**Dataset**
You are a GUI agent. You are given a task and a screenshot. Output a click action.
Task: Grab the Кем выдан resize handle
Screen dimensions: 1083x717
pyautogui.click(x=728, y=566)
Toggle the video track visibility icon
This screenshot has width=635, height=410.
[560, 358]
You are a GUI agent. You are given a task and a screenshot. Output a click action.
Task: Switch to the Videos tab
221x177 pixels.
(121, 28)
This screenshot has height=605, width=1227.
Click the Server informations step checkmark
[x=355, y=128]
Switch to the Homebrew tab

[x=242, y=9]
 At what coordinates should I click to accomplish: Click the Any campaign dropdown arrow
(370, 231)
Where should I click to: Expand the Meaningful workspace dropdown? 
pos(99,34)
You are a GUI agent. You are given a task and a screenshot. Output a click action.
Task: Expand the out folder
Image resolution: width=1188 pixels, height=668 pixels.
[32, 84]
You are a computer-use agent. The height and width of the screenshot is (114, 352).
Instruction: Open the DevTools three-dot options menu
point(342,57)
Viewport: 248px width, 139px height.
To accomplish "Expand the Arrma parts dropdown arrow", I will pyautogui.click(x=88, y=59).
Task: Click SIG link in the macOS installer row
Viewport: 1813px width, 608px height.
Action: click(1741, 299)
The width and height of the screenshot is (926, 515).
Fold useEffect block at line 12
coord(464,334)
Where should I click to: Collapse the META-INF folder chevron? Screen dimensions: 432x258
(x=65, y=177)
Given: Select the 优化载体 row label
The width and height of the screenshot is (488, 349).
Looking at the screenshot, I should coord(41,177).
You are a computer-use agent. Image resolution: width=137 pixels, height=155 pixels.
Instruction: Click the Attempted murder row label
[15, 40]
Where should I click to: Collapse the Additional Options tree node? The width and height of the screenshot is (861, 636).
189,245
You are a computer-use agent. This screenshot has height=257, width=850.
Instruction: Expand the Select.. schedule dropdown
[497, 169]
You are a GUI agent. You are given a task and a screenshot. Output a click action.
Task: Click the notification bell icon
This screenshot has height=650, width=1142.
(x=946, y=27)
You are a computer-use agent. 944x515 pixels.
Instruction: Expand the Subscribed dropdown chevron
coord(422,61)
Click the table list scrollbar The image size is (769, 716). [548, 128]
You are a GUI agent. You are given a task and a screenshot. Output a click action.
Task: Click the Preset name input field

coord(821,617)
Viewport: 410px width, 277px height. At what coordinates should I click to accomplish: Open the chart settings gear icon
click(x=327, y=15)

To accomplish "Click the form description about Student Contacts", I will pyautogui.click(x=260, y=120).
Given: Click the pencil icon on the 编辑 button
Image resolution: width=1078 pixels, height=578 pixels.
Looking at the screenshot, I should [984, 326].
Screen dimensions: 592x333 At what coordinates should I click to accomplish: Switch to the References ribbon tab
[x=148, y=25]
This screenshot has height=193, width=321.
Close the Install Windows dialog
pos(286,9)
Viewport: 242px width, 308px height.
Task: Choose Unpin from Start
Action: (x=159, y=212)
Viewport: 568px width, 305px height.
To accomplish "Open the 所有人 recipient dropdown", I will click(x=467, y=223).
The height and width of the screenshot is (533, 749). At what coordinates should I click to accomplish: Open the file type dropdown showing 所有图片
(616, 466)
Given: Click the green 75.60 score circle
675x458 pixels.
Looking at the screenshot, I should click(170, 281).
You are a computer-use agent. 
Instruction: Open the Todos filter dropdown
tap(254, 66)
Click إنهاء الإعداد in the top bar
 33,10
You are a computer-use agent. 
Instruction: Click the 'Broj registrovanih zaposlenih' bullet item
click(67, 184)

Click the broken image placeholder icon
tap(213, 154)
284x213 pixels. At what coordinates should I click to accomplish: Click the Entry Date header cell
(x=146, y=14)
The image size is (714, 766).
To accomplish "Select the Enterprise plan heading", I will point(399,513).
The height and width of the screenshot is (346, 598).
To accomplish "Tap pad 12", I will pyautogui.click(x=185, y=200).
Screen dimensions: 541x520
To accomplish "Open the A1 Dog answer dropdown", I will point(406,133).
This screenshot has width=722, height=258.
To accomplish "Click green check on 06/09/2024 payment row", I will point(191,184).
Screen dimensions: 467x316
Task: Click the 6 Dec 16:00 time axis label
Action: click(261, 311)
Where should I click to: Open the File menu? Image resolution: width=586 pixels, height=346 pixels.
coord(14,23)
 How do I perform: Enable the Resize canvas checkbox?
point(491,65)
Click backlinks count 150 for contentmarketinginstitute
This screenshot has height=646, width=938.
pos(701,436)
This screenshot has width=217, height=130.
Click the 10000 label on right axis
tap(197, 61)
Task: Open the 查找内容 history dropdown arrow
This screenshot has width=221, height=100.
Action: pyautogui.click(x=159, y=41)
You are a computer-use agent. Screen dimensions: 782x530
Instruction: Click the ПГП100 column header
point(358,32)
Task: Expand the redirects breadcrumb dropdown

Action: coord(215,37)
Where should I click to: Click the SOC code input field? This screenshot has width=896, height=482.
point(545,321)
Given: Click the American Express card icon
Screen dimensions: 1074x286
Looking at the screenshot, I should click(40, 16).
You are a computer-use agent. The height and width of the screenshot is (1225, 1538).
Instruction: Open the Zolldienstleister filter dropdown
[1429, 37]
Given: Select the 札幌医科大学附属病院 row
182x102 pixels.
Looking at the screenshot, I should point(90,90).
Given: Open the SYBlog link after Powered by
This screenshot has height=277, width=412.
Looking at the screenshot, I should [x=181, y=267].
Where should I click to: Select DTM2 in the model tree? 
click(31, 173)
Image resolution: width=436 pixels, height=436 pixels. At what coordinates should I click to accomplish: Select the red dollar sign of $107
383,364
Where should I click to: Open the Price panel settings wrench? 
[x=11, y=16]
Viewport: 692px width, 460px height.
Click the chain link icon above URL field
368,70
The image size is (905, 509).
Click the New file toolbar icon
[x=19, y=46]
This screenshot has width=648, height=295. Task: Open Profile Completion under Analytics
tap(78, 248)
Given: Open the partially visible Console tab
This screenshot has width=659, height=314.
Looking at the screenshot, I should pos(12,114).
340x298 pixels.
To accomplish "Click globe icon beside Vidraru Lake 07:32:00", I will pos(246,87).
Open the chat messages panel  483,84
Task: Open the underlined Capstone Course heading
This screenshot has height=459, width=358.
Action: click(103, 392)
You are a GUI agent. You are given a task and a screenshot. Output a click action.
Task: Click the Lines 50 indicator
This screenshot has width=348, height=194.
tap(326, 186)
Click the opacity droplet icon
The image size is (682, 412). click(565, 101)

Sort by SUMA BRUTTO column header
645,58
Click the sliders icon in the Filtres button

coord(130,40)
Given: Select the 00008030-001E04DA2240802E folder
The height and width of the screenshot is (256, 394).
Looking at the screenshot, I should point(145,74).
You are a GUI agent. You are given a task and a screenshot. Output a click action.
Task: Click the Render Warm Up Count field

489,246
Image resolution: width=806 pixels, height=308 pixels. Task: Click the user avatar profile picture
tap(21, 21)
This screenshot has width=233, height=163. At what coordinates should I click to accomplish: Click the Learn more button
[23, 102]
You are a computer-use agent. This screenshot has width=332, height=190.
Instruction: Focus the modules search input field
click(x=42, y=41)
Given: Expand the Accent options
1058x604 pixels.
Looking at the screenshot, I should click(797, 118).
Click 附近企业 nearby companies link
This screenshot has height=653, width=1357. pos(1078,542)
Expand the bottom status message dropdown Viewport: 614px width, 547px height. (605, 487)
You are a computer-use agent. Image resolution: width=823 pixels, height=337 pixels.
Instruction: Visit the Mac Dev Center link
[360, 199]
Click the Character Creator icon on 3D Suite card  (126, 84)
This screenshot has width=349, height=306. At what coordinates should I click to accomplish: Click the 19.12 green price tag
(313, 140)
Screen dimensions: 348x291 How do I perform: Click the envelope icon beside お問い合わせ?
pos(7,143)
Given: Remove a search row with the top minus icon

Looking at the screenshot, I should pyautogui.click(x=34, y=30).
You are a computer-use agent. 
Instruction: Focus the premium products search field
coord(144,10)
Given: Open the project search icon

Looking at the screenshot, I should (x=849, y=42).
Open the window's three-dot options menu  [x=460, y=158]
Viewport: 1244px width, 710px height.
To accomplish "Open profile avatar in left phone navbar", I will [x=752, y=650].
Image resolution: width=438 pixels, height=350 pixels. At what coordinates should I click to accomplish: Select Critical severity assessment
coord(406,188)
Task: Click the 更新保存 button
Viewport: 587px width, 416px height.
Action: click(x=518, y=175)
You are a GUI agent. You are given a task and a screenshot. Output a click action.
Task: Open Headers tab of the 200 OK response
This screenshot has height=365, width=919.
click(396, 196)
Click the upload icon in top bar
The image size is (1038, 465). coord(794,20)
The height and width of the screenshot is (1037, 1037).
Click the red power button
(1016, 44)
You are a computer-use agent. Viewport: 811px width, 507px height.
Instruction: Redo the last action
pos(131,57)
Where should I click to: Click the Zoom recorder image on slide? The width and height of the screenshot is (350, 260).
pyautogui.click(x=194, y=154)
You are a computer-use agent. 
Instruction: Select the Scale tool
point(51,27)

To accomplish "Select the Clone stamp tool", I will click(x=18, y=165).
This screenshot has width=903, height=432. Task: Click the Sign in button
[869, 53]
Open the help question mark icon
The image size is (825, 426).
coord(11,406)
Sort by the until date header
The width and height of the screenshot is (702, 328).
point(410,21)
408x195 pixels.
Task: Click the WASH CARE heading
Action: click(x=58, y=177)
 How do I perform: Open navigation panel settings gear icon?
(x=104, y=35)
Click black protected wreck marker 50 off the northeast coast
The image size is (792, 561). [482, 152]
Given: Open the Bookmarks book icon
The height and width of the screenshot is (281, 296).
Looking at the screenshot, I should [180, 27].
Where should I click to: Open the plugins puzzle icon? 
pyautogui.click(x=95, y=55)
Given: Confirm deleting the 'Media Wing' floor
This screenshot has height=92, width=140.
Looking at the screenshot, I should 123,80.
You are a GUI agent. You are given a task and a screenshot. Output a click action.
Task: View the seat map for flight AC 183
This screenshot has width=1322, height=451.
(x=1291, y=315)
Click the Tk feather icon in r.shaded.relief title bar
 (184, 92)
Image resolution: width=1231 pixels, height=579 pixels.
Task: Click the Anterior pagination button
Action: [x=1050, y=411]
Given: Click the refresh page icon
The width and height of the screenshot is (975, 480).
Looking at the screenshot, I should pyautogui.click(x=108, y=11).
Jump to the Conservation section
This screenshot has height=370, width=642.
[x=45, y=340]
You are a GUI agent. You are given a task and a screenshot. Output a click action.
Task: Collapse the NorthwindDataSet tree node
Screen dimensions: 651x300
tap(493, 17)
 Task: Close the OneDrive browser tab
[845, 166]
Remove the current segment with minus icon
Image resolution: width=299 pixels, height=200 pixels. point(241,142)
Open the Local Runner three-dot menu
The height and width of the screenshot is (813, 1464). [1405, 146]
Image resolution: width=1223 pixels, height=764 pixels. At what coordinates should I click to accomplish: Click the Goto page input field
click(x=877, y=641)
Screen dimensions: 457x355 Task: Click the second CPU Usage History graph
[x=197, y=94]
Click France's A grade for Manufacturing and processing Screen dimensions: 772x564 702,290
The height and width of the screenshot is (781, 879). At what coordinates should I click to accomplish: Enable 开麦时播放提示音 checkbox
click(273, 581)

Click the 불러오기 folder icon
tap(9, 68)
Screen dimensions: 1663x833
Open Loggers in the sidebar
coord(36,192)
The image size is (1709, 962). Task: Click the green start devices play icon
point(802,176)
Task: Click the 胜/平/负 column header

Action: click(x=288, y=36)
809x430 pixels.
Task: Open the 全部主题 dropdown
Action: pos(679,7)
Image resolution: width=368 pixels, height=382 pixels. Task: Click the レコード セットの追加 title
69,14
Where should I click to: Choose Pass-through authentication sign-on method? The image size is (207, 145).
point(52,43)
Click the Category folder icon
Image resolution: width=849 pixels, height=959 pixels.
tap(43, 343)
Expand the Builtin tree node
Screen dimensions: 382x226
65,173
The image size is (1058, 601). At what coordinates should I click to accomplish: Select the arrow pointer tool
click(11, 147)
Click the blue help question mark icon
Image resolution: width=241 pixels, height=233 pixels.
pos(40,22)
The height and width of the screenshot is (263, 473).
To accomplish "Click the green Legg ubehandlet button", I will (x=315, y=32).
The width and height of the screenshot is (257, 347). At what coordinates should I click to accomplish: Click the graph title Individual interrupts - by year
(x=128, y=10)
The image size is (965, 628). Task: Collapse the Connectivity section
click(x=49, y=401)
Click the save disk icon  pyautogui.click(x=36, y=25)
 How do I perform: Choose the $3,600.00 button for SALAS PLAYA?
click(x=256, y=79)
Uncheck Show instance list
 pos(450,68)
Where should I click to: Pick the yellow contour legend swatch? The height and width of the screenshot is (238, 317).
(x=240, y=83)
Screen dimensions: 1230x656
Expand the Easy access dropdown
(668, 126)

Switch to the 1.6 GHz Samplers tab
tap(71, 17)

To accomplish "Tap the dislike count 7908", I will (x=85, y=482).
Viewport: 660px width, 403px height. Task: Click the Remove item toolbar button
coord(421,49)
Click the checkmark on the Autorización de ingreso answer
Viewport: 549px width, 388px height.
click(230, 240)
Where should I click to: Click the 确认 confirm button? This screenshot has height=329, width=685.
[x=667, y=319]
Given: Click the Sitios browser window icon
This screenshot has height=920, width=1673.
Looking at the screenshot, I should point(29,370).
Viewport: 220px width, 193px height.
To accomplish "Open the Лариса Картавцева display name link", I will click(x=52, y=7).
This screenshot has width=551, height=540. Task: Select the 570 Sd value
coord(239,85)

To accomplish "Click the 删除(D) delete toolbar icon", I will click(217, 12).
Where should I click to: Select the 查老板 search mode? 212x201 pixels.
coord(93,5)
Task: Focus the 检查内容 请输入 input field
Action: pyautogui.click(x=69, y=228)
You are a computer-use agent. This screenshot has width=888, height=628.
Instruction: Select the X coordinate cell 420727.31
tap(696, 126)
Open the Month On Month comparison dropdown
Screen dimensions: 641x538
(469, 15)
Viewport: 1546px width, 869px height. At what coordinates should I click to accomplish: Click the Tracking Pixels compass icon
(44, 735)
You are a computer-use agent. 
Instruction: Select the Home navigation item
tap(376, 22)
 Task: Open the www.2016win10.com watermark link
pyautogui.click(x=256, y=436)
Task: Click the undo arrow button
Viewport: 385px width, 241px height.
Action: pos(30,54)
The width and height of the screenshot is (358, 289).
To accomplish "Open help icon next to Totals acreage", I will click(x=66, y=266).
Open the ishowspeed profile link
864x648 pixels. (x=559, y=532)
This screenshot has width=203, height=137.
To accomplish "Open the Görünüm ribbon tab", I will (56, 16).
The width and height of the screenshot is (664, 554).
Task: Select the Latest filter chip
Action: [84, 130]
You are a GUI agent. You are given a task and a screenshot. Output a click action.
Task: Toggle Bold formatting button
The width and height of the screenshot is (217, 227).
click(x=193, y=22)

**What you will do**
Copy the lines word for word, from the line with "Click the blue help question mark icon" up to and including the line with "will (x=315, y=32).".

**Final answer**
Click the blue help question mark icon
Image resolution: width=241 pixels, height=233 pixels.
pos(40,22)
The height and width of the screenshot is (263, 473).
To accomplish "Click the green Legg ubehandlet button", I will (x=315, y=32).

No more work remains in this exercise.